Von Fliegern und Eingebunkerten
Historischer Flugplatz El Fondó in Monóvar, stilles Zeugnis für grausame Kriegsmechanismen
Monóvar – sw. Bist du für uns oder gegen uns? Diese brutale, nur ein Entweder-Oder zulassende Frage ist ein grausamer, grundlegender Motor jedes Krieges. So ist es heute in der Ukraine, in Israel-Gaza, so war es im Spanischen Bürgerkrieg. Wer zu den Anderen gehörte, war nur Feind, Abschaum, kaum noch Mensch mit Würde und Recht auf Leben, fast egal ob Soldat, Zivilist oder Kind. Wer aber zum eigenen Lager gehörte – auch hier unabhängig von genauen Hintergründen –, war Held, Legende, ein Supermensch mit ausgebreiteten Flügeln.
Das in der Gedenkstätte El Fondó von Monóvar prominent platzierte Gedicht von Miguel Hernández „ El vuelo de los hombres“(Der Flug der Menschen) ist ein Zeugnis für diese Mechanismen. „ Ihr Flieger habt alle diese Arbeit: Den kettenschmiedenden Vogel, und auch die faulen Städte, und noch tiefer die Kerker, die Strafen niederzureißen.“Gerade 28-jährig brannte Hernández (geboren am 30. Oktober 1910) noch für seine kommunistisch-republikanische Front.
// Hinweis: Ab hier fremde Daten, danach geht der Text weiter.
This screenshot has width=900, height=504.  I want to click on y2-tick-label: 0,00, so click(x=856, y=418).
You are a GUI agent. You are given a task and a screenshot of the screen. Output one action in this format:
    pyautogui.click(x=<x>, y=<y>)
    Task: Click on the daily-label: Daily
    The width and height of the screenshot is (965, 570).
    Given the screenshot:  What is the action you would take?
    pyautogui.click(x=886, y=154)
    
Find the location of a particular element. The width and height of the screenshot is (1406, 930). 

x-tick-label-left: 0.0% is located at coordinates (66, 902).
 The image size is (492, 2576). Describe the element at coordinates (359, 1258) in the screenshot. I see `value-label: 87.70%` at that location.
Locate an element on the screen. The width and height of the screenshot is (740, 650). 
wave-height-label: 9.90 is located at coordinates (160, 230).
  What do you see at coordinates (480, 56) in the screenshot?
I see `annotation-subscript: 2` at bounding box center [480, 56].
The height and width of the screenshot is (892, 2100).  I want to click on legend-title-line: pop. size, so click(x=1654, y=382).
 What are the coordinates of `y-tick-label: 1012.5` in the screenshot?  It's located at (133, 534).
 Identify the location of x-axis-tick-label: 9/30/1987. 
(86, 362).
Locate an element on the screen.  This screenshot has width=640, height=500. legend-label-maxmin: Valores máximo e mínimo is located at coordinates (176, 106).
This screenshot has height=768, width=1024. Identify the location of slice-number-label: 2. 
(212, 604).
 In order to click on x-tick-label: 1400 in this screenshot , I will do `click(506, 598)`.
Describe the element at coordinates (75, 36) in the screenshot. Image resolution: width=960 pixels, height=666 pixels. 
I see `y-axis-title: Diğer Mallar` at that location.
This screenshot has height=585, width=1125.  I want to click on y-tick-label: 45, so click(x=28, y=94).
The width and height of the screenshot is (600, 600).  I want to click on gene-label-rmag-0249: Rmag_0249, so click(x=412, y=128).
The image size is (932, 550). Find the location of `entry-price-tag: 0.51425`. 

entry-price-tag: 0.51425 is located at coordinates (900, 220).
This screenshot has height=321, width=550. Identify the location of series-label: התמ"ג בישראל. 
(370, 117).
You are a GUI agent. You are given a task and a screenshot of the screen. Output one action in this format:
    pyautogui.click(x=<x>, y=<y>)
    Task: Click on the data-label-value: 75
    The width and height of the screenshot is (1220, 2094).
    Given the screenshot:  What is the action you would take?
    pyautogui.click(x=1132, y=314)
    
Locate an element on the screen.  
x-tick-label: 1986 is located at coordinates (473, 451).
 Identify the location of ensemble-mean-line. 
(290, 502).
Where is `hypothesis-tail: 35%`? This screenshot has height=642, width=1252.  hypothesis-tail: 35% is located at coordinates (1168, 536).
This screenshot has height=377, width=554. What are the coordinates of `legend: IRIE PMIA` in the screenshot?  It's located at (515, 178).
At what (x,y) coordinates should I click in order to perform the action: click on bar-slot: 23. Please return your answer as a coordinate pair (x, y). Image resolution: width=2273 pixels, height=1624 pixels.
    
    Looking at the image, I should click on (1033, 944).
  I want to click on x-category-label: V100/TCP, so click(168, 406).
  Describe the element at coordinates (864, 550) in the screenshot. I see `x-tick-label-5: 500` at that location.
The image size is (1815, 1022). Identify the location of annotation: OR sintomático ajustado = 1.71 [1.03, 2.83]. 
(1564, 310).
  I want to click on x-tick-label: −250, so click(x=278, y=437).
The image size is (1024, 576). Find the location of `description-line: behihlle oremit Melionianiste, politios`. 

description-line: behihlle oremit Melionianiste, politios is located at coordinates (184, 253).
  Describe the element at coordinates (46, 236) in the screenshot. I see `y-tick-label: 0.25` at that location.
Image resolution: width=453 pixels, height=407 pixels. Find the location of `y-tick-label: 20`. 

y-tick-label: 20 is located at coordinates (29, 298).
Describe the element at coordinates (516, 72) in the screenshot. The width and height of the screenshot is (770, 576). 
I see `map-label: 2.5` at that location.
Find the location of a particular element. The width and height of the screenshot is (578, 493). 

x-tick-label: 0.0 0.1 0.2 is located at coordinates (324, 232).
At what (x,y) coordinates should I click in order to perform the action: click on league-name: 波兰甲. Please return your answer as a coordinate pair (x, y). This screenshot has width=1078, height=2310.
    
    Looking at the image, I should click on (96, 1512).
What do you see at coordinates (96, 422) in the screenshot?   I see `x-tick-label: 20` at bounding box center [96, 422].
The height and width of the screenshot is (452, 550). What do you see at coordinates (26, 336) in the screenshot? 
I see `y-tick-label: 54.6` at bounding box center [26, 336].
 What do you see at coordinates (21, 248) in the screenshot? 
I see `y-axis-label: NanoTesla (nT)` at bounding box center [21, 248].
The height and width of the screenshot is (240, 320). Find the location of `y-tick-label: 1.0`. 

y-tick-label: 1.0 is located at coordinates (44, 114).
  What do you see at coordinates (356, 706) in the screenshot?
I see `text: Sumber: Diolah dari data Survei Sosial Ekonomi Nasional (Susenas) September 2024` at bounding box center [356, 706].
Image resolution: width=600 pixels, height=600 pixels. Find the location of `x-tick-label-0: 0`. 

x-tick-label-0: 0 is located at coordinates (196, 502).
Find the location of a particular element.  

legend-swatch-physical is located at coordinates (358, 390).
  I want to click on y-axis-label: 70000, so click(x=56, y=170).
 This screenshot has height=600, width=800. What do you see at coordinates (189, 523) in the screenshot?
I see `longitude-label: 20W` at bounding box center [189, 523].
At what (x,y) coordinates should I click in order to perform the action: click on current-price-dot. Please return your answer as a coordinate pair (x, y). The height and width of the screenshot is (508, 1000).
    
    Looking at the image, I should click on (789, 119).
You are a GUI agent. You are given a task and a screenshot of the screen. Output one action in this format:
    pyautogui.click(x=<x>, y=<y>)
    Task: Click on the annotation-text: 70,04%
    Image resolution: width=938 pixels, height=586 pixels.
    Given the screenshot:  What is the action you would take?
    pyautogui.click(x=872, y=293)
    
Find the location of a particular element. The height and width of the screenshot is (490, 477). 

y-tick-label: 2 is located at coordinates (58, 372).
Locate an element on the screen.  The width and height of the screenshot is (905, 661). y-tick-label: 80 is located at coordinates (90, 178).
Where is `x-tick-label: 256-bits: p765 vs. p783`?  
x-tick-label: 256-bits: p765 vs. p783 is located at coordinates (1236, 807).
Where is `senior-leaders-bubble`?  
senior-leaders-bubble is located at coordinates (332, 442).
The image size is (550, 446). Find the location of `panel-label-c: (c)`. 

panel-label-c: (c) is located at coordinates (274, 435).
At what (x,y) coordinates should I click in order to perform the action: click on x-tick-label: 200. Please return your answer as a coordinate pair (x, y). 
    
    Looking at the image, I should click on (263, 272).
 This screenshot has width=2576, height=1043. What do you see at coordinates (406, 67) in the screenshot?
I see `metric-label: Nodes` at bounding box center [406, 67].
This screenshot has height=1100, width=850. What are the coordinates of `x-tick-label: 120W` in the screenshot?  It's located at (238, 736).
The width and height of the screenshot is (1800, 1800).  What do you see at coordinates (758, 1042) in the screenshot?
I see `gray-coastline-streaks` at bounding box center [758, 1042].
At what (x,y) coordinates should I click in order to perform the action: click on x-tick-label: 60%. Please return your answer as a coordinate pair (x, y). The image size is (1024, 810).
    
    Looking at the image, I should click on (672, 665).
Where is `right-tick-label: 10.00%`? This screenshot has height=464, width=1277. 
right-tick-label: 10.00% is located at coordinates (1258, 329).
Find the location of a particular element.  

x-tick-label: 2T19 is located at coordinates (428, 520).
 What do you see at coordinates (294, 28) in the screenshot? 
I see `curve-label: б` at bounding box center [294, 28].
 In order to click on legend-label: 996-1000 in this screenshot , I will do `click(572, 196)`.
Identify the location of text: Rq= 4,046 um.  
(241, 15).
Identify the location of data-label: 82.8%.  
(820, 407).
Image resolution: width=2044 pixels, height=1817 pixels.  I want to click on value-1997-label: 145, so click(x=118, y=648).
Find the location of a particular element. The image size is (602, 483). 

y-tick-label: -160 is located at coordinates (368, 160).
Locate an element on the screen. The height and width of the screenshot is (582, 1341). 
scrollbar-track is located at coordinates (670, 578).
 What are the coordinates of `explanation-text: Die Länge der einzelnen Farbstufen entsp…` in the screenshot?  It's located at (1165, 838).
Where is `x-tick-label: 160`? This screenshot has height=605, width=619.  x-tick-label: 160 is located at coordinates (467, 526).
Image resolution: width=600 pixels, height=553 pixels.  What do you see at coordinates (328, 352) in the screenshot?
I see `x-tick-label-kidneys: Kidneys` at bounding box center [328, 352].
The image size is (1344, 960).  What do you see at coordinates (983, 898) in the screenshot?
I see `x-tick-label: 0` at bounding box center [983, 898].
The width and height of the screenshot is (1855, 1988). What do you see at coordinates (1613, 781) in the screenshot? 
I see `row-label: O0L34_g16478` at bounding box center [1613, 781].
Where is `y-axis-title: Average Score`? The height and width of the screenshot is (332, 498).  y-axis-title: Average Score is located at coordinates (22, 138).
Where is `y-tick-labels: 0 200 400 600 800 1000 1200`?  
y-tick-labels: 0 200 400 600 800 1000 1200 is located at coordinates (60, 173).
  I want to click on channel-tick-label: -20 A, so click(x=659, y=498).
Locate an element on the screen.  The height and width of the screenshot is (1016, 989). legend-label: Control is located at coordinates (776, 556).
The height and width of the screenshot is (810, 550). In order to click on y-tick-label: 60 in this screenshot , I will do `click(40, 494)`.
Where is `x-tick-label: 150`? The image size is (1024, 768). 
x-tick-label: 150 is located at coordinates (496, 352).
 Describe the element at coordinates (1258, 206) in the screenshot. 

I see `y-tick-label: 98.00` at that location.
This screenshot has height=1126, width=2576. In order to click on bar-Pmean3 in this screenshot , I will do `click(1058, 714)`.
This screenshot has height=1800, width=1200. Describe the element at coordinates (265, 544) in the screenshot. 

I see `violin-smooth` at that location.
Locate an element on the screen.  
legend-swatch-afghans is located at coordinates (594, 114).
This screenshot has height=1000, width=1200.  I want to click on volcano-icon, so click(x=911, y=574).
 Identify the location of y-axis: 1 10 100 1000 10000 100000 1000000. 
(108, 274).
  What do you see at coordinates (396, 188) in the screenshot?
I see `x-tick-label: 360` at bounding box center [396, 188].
Wie viele seiner Generation, glaubte der Poet fest, auf der Seite der Freiheit zu sein – gegenüber der dämonischen Macht des Faschismus. Dieser hatte 1936 durch Francos Putsch die demokratische Ordnung so schwer verraten, dass jedes Gegenmittel recht schien. „ Wenn ihr brennt, Besitzer des Feuers, werdet ihr keine Asche oder Spuren hinterlassen, sondern Herrlichkeit“, fuhr Hernández fort. „ Ihr übermenschlichen Spiegel, werdet später erhellen die Schöpfung, die Geschichte.“
Das Gedicht ist im 1938er Buch „ El hombre acecha“(Mensch auf der Lauer) noch eines, das den frühen Kriegsidealismus von Hernández abbildet. Nach seiner Verhaftung 1939 entwickelte er sich jedoch weiter und studierte literarisch die universellen, nicht mehr so im Entweder-Oder verankerten Abgründe in der Natur des Menschen.
Eigentlich hätte Hernández in El Fondó, also am damaligen Militärflughafen, genauso ins Exil abheben müssen wie der republikanische Regierungszirkel um Staatschef Juan Negrín. Doch kurz vor dem Abflug kam es zum Bruch, da der Poet offen den Kontaktverlust der abgehobenen linken Elite zum leidenden Volk im Krieg anklagte.
Eine Unverschämtheit war es, und so musste das Entweder-OderPrinzip greifen: Hernández blieb an der Costa Blanca zurück, musste allein zu Fuß fliehen. Er wurde gefasst und starb 1942 unter menschenunwürdigen Verhältnissen im faschistischen Kerker. Ironisch, dass seine Zeilen in Monóvars historischem Flughafen nun die Herrlichkeit der Negríns, Pasionarias, Albertis speisen. Also derer, die in dieser Stätte der Historischen Erinnerung wie Märtyrer abgebildet sind.
Weil sie sich mit Worten wie „ Freiheit“, „ Fortschritt“, „ Demokratie“schmückten – analog zu ihrem Idol, Russlands Kriegsverbrecher Stalin. Glaubten sie wohl selbst daran, dass sie wie Supermenschen über den Wolken flogen? Oder ahnten sie, dass sie sich – ganz wie ihre verhassten Feinde – in ihrer brutalen Ideologie eingebunkert hatten?